A relação desequilibrada entre a França e as suas antigas colônias africanas não é compreensível até se analisar o estado mental e psicológico dos chamados “pais das independências”, de há cinquenta anos atrás. Léopold Sédar Senghor, o primeiro Presidente do Senegal estava, por exemplo, tão convencido da supremacia dos brancos que escreveu esta famosa frase : « A emoção é negra, como a razão é helénica”. Léon Mba, o primeiro Presidente do Gabão, era de tal modo francófilo que doou a sua fortuna pessoal à França, para financiar a construção de um hospital, em Paris. De igual modo, o fundador da Costa do Marfim moderna, Félix Houphouët-Boigny, criou a palavra « Françáfrica”, para realçar a osmose total existente entre a França e as suas antigas colônias. O apoio de Houphouët-Boigny pela política francesa em África, levou-o a estabelecer laços diplomáticos com o regime do apartheid da África do Sul e a fazer do seu país um local de aprovisionamento para os sucessores da guerra do Biafra, na Nigéria.

Era pouco provável que estes dirigentes pusessem em causa as imposições da França e o mesmo se passou com os seus herdeiros. No Chade, os franceses retidos por rapto de crianças foram libertados sob pedido da França. No Mali, diversos terroristas suspeitos – membros de uma divisão local da Al Qaeda – foram libertados na troca de apenas um refém francês. O Presidente senegalês Abdoulaye Wade chegou a qualificar o Franco CFA como uma relíquia da era colonial, mas enquanto era líder da oposição. Actualmente, ele pensa que se trata da melhor moeda do mundo.
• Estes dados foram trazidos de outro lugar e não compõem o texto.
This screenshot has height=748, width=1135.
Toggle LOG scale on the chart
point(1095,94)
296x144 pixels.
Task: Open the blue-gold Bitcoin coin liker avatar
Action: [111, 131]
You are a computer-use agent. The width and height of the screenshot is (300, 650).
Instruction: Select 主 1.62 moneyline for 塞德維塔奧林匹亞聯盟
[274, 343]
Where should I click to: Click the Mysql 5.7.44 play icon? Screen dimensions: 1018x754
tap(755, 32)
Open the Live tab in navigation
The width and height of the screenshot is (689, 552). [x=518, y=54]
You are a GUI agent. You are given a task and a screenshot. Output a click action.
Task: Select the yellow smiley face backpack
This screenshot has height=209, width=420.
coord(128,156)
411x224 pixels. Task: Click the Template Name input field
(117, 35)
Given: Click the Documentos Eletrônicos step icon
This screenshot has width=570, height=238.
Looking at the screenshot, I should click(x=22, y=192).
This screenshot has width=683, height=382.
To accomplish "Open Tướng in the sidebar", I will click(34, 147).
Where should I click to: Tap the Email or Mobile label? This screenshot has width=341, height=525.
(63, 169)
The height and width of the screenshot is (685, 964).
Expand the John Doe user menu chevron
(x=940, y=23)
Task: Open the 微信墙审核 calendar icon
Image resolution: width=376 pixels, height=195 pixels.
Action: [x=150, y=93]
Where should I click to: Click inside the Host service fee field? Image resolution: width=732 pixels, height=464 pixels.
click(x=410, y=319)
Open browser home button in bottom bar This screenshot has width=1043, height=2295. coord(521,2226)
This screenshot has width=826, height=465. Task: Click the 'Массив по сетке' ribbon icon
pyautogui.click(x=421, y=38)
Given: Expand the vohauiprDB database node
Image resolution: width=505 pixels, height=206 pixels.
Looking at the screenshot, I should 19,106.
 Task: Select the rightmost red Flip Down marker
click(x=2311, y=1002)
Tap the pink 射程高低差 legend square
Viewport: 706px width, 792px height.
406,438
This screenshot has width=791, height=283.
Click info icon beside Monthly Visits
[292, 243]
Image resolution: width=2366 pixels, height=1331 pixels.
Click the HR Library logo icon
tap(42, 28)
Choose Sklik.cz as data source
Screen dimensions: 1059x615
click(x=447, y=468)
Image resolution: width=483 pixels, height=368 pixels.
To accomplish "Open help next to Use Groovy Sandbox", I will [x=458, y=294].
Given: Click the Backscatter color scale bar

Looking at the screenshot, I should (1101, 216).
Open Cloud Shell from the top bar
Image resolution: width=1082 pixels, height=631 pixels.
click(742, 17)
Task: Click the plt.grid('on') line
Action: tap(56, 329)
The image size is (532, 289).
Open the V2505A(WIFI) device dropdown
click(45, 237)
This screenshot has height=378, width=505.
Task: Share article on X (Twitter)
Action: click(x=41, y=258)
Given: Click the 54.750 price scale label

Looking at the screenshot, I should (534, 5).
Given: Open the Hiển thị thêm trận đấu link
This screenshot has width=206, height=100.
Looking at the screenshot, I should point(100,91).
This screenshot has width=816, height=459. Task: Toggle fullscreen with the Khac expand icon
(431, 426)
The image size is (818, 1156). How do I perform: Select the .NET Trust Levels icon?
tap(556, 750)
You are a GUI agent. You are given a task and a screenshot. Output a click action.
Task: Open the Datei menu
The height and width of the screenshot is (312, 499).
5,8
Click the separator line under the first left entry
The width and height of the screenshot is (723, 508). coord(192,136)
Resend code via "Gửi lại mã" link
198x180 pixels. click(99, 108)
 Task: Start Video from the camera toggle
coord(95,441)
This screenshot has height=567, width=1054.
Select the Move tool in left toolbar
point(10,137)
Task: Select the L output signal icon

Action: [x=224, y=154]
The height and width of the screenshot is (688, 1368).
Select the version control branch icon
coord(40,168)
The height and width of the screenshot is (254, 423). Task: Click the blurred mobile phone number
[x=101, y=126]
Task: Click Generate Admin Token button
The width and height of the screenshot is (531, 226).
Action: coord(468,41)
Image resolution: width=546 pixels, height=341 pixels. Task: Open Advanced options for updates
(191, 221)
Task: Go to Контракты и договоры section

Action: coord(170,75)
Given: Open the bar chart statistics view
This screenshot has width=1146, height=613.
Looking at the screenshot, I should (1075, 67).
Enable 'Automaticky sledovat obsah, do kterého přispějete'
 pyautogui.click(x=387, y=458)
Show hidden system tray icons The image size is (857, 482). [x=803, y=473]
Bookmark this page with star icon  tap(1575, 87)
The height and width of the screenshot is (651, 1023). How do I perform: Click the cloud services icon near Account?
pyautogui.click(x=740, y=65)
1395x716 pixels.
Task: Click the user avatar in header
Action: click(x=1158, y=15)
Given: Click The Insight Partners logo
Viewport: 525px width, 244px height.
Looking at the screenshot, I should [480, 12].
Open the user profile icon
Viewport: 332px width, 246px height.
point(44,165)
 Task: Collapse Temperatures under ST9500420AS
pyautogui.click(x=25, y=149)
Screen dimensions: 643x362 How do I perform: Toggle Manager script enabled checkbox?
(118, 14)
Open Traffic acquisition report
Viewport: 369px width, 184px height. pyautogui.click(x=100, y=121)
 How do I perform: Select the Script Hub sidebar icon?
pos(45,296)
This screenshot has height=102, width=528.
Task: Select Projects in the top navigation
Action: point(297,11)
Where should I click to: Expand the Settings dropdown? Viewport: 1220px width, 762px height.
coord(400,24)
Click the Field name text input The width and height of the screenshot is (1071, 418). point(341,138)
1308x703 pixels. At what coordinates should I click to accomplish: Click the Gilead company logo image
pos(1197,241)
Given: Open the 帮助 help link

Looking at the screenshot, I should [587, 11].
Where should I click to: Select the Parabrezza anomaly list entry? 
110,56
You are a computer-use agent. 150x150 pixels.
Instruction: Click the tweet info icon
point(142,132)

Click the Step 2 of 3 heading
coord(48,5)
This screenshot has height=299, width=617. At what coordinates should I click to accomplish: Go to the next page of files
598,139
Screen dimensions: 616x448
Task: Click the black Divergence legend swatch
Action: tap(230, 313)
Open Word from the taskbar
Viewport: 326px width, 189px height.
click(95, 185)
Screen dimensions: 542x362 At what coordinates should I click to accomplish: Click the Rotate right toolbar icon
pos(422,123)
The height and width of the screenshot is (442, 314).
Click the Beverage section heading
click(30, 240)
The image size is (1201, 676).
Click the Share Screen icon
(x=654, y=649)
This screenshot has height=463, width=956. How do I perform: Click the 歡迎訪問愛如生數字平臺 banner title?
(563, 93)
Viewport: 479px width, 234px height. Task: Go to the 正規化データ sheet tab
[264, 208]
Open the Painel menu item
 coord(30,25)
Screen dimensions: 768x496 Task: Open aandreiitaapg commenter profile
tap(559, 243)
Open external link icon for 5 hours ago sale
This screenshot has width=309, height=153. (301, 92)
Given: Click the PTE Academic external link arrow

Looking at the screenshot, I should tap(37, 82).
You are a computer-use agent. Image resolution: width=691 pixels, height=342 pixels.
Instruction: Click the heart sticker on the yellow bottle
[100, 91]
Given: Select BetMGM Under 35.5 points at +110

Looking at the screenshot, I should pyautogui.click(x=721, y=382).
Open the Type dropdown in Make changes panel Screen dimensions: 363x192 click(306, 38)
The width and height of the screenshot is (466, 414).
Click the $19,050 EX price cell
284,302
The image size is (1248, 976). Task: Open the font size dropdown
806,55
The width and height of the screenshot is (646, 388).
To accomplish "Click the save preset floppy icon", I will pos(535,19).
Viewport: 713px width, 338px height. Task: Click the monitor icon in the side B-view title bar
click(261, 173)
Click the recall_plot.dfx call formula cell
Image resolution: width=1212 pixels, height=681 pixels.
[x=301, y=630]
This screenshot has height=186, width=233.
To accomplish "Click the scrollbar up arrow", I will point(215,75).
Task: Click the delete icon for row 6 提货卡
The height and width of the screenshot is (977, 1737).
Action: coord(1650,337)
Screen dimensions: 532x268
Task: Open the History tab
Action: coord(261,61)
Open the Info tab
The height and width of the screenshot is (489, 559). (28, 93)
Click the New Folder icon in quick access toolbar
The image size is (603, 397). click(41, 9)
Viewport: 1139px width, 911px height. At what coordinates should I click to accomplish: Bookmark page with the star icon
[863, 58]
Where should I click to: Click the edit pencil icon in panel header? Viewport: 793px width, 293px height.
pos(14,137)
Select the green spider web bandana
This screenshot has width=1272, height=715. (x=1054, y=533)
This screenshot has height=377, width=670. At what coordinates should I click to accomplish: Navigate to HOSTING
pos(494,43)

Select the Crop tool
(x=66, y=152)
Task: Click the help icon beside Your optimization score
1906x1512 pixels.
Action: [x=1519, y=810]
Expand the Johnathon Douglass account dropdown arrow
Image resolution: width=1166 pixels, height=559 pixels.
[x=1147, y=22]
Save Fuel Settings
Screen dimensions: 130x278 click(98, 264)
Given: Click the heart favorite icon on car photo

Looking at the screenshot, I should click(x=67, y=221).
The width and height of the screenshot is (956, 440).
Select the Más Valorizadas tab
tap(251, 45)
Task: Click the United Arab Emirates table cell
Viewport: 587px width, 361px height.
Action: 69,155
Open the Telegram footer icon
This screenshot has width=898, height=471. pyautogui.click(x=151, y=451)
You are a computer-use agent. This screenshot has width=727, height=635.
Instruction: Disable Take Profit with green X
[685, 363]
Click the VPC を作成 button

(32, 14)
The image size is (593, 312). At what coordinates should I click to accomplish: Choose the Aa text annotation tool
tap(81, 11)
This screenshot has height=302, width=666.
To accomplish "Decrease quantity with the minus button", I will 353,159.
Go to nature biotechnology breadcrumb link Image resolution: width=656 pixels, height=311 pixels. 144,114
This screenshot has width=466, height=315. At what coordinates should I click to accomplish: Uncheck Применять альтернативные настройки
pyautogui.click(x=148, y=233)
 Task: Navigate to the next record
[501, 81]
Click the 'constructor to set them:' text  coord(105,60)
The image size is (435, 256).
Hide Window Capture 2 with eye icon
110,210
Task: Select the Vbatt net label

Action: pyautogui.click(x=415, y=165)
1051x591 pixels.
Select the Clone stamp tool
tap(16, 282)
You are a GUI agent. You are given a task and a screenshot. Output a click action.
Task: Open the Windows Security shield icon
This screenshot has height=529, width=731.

Este estado econômico e físico garante que, cinquenta anos após a independência, a emancipação da Françáfrica continua simbólica. Se há algo a celebrar, é o facto de que um novo cenário de força mundial se desenha, que o poder econômico se desloca para países emergentes e que os modelos e os exemplos vindos de uma nova geração educada na era da globalização, se preparam para tomar as rédeas do poder.